RAVEN MACK is a mystic poet-philosopher-artist of the Greater Appalachian unorthodox tradition. He does have an amazing PATREON, but also *normal* ARTIST WEBSITE too.

Thursday, April 26

PP: Part 2


I am a big fan of old schoolbuses getting all rusty with people putting their extra shit inside of it. I told myself, which is why the numbers are three digits, I was gonna do a thousand Polaroids, and I could probably dedicate 250 of those to old schoolbuses, but that would get boring as fuck. Not like this won't anyways, but fuck it, this is for my enjoyment. I'm just forcing you to look at the shit once in a while. I know it'd be better if it was Polaroids of big naked titties, but you get plenty of that on the intrawebs... there's not nearly enough loungin' pictures of old shitty vehicles.

This is actually my neighbor across the road's truck, and it's a limited edition thing from the '70s or some shit. I looked it up, because it has glistening letters that say "BEAU JAMES" on the bed, and there was a redneck Tennessee wrestler named Beau James, and to this day I do not know why that name is significant enough to warrant a wrestler and truck, but it is. Anyways, this truck was my neighbor's pride, and it sat in his front yard, and then one night the other neighbor on the opposite side of my goat field's kid, who was probably about 20, came home drunk and swerved in the curb and ran into their front yard and smashed the truck. All sorts of rural neighborhood drama ensued, with the law being called, even though drunk kid could see his own front porch from where he wrecked and had promised to pay for the damage, and his own dad, who had moved out from home because of domestic disputes, was a volunteer ambulance dude, so he got called to the scene, and I was standing in the road in my flannel pajama pants and nothing else trying to get the dudes to cut off all their flashing lights because we didn't have curtains and it was gonna wake up the baby.
Now, the baby is grown to 3, the neighbor's kid lives in the basement and blasts David Allan Coe and we have a mutual respect for each other because we have shared beers at the local ran-down pub, and the neighbors across the street are sort of uptight but good enough folks but I don't think they understand you shouldn't fuck with the neighbors in the country, even if that means not calling the law when they drunkenly wreck into your car. I guess for some folks - for better or worse, I'd consider myself part of that "some" - wrecking into somebody's car drunk is just something that's gonna happen every now and then.

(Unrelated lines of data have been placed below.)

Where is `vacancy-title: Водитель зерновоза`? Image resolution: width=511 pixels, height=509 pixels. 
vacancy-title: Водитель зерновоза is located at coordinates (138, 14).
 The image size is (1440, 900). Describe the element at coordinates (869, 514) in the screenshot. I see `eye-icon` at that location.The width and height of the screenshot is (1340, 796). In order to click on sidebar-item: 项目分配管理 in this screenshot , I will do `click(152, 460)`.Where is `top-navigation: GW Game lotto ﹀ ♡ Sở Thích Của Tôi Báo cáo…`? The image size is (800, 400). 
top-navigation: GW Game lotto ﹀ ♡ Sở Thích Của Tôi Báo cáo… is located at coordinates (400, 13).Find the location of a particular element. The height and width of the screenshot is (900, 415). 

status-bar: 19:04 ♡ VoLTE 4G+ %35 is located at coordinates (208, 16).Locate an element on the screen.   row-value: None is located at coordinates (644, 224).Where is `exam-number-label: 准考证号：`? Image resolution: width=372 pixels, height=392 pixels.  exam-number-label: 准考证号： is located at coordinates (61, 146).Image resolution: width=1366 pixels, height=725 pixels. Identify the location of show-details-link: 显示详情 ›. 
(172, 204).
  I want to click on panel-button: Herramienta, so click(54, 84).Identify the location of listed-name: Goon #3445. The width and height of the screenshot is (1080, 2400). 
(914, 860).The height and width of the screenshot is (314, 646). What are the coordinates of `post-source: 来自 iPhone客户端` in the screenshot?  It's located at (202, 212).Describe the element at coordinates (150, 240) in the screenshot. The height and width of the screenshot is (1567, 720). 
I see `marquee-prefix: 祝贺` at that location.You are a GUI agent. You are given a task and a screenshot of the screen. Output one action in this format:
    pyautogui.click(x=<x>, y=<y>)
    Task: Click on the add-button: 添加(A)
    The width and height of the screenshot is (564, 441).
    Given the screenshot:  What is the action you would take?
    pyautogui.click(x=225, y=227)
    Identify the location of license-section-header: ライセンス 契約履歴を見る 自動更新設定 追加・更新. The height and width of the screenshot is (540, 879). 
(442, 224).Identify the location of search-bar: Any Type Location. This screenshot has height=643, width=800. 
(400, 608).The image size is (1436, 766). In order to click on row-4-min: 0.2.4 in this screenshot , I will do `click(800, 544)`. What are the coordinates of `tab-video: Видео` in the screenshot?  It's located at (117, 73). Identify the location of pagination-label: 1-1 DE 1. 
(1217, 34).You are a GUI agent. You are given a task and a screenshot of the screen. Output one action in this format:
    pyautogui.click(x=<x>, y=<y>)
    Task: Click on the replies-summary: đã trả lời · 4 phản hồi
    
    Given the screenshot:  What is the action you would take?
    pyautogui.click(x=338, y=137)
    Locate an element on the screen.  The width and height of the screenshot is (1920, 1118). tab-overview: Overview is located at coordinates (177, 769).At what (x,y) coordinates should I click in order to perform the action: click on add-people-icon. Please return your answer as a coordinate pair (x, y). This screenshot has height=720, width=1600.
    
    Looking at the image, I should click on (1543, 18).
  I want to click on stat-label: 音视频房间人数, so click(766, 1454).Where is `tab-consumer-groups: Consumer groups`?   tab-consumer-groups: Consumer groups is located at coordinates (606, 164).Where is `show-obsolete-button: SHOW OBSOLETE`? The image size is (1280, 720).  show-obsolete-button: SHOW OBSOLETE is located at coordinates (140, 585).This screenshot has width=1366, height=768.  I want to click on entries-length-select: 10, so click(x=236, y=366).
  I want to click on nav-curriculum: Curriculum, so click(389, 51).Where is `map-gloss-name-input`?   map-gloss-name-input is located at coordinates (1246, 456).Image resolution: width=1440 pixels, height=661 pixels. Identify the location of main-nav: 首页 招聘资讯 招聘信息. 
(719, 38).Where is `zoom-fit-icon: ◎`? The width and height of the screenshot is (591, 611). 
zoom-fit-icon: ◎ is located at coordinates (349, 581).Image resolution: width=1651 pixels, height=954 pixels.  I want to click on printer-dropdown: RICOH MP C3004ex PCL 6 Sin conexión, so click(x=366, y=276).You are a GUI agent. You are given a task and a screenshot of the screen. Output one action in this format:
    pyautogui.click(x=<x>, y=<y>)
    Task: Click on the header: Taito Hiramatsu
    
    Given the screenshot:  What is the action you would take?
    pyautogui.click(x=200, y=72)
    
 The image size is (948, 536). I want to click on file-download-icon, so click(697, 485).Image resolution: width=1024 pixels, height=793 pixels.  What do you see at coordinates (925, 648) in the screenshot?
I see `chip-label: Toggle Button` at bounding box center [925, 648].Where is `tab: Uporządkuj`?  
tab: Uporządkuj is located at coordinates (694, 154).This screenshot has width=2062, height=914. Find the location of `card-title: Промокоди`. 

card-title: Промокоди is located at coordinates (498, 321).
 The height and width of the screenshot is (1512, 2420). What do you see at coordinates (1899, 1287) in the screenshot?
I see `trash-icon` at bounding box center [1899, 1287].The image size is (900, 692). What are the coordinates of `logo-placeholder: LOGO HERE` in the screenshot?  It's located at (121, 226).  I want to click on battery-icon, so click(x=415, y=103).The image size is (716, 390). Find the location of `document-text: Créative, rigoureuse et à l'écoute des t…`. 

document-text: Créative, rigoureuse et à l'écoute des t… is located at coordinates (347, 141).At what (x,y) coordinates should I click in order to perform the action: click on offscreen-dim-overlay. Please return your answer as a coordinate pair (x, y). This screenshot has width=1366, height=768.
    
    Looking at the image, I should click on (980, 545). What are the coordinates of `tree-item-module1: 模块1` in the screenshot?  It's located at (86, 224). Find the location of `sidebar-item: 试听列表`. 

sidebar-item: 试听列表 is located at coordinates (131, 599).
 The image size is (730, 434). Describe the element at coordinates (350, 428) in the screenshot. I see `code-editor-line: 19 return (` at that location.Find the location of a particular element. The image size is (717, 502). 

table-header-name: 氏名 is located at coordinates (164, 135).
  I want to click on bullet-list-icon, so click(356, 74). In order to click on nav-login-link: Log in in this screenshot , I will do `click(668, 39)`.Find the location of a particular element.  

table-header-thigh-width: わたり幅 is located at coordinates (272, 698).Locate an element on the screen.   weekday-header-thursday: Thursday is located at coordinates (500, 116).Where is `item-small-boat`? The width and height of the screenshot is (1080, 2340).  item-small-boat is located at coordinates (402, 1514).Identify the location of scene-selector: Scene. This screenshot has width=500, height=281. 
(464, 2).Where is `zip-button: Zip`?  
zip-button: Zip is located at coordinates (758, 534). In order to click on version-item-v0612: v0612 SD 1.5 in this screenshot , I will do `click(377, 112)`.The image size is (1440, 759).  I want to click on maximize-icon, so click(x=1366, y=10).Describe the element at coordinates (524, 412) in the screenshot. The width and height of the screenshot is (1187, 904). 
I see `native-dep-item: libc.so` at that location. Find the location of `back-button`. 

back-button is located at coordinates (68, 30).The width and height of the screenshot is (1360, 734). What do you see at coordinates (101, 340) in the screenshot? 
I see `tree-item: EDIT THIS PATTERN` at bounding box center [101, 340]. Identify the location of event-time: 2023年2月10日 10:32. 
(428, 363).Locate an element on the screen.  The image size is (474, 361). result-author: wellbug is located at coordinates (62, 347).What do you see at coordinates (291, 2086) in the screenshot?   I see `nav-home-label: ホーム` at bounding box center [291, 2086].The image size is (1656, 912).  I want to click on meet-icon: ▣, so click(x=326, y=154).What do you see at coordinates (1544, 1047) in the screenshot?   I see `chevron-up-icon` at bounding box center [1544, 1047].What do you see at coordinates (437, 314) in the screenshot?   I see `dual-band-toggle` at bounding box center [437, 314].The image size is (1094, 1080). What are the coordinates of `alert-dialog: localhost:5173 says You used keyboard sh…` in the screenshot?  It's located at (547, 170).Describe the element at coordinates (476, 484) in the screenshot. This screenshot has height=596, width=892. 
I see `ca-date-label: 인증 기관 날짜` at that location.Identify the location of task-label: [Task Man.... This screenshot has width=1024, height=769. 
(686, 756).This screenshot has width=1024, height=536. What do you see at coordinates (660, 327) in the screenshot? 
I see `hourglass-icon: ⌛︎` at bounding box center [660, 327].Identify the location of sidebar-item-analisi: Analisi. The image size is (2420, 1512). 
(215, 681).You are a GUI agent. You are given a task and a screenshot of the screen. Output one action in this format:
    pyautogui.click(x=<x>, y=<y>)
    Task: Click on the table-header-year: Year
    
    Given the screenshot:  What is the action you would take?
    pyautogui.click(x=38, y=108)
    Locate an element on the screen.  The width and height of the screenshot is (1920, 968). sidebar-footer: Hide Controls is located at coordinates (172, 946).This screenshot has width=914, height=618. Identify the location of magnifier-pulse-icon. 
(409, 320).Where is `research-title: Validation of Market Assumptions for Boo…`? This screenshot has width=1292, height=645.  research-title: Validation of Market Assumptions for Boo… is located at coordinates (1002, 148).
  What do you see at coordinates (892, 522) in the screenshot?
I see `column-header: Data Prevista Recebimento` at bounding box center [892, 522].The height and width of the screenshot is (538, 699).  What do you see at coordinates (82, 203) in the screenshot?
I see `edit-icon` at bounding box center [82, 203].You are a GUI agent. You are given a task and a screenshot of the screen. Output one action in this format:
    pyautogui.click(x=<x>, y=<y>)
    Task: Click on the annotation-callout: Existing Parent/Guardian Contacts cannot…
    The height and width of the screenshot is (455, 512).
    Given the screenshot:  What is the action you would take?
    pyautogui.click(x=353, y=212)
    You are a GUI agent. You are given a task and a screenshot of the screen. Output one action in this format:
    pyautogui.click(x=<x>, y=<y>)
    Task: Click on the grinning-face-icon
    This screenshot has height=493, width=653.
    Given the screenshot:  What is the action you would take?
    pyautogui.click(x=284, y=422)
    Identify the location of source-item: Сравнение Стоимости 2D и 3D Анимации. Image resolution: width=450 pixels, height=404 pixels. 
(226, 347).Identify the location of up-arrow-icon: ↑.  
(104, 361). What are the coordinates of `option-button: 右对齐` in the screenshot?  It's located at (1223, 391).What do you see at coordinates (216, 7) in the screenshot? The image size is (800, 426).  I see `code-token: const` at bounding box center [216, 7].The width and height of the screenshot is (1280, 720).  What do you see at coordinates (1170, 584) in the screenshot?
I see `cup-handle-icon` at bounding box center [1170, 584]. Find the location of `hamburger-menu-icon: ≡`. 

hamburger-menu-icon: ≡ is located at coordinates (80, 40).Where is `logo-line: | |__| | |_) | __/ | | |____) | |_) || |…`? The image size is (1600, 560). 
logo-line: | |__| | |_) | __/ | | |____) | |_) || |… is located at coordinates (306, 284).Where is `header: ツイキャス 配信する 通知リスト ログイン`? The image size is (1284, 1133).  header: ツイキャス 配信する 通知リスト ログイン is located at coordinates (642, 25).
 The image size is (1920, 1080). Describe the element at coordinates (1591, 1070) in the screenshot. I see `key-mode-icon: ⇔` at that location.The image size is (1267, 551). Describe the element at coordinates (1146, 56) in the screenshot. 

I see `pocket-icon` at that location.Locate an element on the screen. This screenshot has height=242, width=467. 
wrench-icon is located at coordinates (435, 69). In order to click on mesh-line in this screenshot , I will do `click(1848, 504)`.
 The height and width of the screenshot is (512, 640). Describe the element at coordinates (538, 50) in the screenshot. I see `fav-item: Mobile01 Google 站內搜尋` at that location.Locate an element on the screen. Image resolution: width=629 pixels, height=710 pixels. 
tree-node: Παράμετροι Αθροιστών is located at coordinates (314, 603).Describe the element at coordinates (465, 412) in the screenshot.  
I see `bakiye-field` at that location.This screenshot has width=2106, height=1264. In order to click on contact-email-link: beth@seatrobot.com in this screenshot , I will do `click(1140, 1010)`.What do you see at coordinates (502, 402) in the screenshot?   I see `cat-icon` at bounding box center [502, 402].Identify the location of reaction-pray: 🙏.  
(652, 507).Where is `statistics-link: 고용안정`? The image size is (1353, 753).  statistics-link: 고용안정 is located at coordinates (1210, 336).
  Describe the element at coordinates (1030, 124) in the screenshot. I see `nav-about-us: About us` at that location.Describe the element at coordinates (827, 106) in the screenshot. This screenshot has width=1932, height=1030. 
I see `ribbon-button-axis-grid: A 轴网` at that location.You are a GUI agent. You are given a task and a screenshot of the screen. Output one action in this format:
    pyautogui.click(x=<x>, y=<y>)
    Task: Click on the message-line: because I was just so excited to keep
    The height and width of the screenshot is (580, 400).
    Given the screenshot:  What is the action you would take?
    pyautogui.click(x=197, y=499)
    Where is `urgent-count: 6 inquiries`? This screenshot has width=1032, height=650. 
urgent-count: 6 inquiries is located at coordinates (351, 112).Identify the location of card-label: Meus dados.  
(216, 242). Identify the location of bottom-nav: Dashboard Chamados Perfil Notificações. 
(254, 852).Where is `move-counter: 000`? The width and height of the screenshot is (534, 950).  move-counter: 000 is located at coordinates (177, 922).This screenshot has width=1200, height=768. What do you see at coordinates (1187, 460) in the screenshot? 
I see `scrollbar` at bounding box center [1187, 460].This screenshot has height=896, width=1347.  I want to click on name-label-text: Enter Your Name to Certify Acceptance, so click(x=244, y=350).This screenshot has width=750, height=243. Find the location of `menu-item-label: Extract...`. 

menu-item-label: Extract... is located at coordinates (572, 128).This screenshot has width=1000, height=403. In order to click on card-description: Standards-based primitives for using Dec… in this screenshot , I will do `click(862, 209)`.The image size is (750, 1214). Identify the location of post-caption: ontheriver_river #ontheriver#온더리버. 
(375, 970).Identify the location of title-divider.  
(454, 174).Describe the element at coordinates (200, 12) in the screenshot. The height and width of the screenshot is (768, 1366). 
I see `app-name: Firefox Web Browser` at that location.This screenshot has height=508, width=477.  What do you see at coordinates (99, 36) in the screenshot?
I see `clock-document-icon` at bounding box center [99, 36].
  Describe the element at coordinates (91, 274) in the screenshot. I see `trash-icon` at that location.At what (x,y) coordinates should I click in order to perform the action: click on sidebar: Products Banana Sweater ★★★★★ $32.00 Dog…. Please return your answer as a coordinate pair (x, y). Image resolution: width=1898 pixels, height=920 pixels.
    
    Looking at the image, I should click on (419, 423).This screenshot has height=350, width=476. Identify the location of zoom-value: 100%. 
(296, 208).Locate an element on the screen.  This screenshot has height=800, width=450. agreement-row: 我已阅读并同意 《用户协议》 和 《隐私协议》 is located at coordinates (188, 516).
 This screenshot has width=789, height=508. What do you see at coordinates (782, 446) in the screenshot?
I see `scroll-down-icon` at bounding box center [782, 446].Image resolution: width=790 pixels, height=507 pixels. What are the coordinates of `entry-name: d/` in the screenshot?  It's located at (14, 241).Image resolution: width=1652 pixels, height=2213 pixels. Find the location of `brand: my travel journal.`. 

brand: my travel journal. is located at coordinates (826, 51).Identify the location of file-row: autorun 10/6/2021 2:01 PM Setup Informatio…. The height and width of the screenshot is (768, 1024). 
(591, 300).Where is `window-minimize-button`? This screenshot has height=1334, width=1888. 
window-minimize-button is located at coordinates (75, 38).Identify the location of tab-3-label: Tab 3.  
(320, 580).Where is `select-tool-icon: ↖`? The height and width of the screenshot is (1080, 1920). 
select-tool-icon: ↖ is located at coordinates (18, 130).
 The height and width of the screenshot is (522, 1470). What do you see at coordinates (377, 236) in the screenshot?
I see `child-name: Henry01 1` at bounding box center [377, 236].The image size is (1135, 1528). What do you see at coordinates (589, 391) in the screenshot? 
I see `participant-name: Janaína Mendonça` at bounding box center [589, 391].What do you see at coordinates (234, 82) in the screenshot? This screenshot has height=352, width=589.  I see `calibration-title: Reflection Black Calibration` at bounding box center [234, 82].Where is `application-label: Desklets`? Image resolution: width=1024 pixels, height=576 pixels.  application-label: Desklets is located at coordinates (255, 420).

I turned around to go look at this ragged work van by a gravel road by railroad tracks because ragged work vans are awesome. I often imagine I would look more appropriate in one, but then I try to manifest myself towards success and eliminate that possibility from reality. When I got to this van, the weird drippy FBI-analysis-needing handwriting with the soapstick tripped me out. Looks like the guy was in the middle of a two-day sleepless binge of some sorts, had accidentally shot himself with his natural right hand, so scribbled the shit shakily with his left hand, bragging on a "new motor" in this piece of shit. I'm sure that's the guy's value of himself in life as well, that he's all fucked-up and weird, but his heart if brand new and pure and perfect.

This was a few miles before that last one, and I basically liked it because much like being a fan of shitty old vehicles, I'm a big fan of shitty old motels. My dream artfag gig would be to just have someone pay for me to ride shitty regular roads (meaning no interstates) and stay in hotels that were probably the greatest places ever in 1962, but once interstates came along (stupid Eisenhower!), they became irrelevant and left to gradually decline. The Countryside Motel actually is now shut down, which I had never noticed before. Of course, this just made me want to break in to see what was left inside, but the restaurant next door looked to be some sort of weird church now and I felt like old ladies were peeking out the windows at me, so I figured I'd better not snoop, break, and enter in case the law had been called.